9. Although the tribunal is under no obligation to undertake enquiries, a clerk of the tribunal made a telephone call to the sponsor. I understand that he advised that he was unaware of the hearing date, having changed address (although no notice of change of address was on the file) and that legal representatives had been instructed (although no notice from any representatives was on the file).
10. In all the circumstances, the hearing was adjourned and a note issued as above.
11. At the resumed hearing, Mr Forrest (who had only recently been instructed, and who bears no responsibility for the state of the case to date) acknowledged that he was rather hampered by the state of the evidence and by the limited extent of the grounds. He sought to advance the case under 3 headings: (1) error by the ECO in applying the financial requirements of the rules; (2) error over the issue of accommodation, the adequacy of which had been established by evidence from the local authority, although admittedly dated after the date of application and decision; and (3) article 8 of the ECHR, the unfortunate underlying circumstances, protracted history of the case and prolonged separation of family members amounting to disproportionate interference with family life, being of “a particularly pressing nature” such as envisaged in SSHD v SS (Congo) & Others [2015] EWCA Civ 387 at ¶40.
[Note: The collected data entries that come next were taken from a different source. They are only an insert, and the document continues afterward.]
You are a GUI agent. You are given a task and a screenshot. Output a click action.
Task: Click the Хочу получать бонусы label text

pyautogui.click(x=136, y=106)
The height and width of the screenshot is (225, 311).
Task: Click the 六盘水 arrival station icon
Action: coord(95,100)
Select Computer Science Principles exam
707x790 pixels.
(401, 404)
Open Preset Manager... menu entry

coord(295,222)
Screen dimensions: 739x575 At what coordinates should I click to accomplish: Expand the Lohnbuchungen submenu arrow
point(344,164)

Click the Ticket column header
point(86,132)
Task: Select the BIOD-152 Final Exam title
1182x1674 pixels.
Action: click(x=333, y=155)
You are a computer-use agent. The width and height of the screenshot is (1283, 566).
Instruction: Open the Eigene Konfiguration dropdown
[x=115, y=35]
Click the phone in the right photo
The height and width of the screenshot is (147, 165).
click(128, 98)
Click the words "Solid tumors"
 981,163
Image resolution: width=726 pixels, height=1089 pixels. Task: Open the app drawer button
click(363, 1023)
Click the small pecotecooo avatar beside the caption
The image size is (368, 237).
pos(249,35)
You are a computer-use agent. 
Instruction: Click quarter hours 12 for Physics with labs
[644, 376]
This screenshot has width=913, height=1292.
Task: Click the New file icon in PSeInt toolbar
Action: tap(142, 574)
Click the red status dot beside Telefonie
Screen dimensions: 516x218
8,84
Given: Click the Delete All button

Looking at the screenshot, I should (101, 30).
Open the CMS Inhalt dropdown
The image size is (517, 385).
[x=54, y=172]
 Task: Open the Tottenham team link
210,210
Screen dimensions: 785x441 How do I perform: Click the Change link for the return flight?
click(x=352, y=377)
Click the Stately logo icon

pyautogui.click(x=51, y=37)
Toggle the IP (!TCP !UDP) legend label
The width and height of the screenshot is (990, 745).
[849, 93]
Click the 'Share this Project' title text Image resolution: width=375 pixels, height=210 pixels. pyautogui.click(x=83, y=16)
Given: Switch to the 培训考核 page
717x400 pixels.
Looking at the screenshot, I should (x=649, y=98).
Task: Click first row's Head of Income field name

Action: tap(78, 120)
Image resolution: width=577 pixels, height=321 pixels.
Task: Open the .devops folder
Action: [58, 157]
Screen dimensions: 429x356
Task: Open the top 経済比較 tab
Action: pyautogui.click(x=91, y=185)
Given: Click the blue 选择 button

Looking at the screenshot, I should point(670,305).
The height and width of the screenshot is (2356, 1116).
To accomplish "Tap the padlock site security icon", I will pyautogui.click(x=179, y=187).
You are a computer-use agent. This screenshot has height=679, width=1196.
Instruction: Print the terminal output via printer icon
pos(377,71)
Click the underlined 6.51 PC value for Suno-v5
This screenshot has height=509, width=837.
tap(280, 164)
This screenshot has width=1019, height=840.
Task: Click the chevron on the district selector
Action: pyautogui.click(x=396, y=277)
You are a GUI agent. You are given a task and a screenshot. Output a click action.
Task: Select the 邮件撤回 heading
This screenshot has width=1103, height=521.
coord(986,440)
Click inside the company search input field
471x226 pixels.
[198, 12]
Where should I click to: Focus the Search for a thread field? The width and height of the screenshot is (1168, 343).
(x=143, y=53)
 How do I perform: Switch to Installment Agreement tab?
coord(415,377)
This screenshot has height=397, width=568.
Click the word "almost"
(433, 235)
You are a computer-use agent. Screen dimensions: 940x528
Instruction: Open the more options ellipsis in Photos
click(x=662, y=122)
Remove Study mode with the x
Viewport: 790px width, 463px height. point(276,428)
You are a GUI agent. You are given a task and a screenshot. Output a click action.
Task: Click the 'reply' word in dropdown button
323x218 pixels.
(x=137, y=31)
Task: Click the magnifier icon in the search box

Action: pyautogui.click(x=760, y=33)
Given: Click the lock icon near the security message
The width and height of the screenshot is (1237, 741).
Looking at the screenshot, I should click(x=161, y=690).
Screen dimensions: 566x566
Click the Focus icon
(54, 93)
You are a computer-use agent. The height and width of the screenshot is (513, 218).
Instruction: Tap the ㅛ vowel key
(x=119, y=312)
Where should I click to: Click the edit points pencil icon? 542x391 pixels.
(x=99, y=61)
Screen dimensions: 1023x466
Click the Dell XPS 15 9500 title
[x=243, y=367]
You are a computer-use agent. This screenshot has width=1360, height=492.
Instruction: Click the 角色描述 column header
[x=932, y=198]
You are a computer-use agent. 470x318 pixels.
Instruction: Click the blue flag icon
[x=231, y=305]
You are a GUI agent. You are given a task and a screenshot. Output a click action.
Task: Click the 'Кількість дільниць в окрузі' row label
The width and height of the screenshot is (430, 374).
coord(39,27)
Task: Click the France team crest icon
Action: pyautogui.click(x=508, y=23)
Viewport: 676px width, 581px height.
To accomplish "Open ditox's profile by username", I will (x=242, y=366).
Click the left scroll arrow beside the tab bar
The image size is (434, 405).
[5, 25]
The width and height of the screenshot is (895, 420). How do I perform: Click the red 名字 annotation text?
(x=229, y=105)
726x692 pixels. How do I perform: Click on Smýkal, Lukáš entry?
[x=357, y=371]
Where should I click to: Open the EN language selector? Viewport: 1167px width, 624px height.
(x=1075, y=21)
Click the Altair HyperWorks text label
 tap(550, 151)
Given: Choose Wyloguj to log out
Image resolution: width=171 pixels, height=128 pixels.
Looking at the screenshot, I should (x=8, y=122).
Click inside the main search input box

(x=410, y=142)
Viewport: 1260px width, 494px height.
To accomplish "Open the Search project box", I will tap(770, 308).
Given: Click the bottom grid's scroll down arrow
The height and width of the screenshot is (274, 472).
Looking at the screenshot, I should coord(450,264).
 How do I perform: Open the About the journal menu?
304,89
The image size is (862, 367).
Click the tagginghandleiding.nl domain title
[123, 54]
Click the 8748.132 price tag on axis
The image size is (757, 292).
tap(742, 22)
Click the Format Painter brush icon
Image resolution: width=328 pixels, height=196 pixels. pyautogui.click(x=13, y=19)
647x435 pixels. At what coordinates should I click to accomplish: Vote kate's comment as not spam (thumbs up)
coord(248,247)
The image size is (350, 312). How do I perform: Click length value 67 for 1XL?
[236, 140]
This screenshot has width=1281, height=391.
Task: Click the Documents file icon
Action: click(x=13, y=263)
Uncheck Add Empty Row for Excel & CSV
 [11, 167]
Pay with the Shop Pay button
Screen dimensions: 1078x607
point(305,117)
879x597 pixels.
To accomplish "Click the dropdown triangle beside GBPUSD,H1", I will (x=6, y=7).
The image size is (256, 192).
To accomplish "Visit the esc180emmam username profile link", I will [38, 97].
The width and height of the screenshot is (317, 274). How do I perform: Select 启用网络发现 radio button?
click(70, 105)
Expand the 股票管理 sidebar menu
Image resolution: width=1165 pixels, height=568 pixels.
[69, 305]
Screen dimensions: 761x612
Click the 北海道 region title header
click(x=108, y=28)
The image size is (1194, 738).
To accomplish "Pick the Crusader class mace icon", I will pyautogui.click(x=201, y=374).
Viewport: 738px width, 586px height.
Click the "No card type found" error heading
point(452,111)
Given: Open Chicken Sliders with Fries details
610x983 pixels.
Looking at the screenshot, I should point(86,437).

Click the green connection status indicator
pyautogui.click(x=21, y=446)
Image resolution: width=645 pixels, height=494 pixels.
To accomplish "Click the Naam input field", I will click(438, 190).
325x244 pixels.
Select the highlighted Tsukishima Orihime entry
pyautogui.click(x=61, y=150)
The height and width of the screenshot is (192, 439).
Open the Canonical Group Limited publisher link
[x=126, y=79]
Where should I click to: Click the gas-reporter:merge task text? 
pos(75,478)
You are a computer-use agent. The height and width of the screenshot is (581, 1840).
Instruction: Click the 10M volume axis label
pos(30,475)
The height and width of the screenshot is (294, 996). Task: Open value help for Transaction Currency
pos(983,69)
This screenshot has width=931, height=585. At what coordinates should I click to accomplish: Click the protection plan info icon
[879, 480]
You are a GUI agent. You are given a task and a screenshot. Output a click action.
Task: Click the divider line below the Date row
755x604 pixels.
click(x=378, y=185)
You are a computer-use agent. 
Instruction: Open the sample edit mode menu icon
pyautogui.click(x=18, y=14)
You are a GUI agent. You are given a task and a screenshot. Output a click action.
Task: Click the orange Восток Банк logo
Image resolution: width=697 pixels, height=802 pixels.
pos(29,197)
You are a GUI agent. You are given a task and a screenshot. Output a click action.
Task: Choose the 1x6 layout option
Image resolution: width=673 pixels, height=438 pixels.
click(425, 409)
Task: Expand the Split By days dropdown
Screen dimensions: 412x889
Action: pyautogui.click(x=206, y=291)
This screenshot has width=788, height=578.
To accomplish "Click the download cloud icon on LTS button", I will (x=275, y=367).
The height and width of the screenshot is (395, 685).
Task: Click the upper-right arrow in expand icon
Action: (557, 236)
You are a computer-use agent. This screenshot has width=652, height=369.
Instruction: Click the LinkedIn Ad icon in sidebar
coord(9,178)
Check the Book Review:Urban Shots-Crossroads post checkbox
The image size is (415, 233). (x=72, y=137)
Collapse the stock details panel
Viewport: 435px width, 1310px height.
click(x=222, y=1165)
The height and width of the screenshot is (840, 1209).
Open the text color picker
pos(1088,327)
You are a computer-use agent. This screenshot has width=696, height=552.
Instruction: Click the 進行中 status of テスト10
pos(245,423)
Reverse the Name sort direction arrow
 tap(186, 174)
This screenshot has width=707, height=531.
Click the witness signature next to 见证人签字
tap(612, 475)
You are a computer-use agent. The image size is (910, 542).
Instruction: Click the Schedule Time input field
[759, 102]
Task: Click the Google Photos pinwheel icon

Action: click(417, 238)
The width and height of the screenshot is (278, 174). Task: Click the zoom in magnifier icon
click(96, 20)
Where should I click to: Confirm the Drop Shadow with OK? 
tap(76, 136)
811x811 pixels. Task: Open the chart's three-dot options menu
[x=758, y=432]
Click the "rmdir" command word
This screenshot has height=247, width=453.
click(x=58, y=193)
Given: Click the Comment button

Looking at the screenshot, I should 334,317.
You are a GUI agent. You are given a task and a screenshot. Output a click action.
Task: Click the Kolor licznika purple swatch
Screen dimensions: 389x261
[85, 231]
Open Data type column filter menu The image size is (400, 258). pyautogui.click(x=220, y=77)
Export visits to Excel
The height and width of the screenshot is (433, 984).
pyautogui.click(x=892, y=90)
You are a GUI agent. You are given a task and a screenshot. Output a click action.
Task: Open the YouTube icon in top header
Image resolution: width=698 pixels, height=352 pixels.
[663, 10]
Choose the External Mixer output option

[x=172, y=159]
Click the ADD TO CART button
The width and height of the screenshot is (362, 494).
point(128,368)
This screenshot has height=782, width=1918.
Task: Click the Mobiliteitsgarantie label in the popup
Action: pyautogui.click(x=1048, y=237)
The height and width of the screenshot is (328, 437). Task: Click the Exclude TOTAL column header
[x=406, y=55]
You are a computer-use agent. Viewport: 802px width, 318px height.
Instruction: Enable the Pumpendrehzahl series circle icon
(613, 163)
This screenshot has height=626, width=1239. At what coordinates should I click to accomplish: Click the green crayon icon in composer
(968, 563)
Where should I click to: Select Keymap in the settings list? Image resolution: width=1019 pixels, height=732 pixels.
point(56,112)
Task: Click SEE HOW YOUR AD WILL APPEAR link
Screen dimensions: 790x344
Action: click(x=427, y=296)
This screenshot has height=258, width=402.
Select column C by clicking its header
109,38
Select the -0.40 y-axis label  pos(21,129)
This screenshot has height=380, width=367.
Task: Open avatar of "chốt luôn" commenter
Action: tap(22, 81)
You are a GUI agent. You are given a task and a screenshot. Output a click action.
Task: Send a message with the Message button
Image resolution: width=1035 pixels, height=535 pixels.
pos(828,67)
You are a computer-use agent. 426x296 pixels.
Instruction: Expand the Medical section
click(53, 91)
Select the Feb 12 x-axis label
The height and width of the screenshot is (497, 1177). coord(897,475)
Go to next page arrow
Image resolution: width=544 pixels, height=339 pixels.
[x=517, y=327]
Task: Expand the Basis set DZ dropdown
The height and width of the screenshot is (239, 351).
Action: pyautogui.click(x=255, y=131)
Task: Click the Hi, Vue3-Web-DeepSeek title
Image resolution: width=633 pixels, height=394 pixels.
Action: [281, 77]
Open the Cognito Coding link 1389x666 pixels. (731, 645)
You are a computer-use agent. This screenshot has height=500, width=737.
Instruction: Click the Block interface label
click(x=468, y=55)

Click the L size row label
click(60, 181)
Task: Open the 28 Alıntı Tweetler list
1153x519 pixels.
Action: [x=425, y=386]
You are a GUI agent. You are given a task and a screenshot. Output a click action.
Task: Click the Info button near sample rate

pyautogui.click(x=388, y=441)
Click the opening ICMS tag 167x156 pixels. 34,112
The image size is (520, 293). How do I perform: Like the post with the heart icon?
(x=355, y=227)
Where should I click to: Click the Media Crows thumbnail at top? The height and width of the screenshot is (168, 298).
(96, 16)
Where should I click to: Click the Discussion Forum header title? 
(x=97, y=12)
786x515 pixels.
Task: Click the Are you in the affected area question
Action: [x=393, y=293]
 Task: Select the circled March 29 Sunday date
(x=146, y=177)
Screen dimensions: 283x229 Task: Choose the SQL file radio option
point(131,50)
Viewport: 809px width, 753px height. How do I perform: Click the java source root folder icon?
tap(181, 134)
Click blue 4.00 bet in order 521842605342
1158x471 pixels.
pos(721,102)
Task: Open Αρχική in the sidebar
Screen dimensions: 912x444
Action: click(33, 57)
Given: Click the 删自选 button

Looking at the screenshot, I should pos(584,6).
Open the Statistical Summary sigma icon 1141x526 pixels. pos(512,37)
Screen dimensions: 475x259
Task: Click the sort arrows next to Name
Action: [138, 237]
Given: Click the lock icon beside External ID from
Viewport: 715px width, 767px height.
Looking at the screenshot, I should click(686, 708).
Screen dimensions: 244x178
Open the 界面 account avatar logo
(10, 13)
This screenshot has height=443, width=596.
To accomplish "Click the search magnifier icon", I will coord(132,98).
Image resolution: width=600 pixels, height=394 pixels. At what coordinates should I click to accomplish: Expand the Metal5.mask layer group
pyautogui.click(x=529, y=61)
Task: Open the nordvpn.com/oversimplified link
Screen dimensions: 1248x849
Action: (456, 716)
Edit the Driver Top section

12. Having heard also from the respondent, I reserved my decision.
13. The case has an unfortunate history, as there was a previous remit to the FtT, and as there was a procedural mishap [not necessarily negligence or irresponsibility; administrative accidents happen] in that documents supplied by the sponsor were never linked to the file. That might constructively amount to an error of law; but the difficulty in this case is that it cannot be shown to have been material, because with or without any missing documents there was no evidence before the FtT by which the appeals might have succeeded. I was advised that the sponsor went away from the hearing with the impression that all he had to do for the cases to be won was to supply the copy lease; but that was a highly over-optimistic expectation, with no legal basis.
14. The rules governing these cases, subject to very little if any exception, require necessary documentation to be submitted with applications to the ECO.
15. Appeals of this nature cannot succeed by reference to documentation produced in course of the appeals procedure, or by showing that the rules might be have been met at some date later than the date of the decision.
16. The FtT determination shows that the approach for the appellants was thoroughly muddled in these respects, and that shortcomings in the evidence were correctly identified by the ECO – see e.g. ¶18 of the determination.
17. It is inherent in the rules that some close relatives are unable to live together in the UK, due to inability to meet the requirements of the rules. There is nothing in this case by which the judge’s treatment of article 8 matters, in and out of the rules, might have been found to err in law, even if there had been a ground of appeal to that effect. Further, as Mr Matthews submitted, this case falls for consideration on the facts as at date of decision for article 8 purposes, not at today’s date.
18. There is nothing in the grounds or submissions, even on the most generous view, which yields any scope for setting aside the decision of the FtT or for reaching an outcome in favour of the appellants.
19. The determination of the FtT shall stand.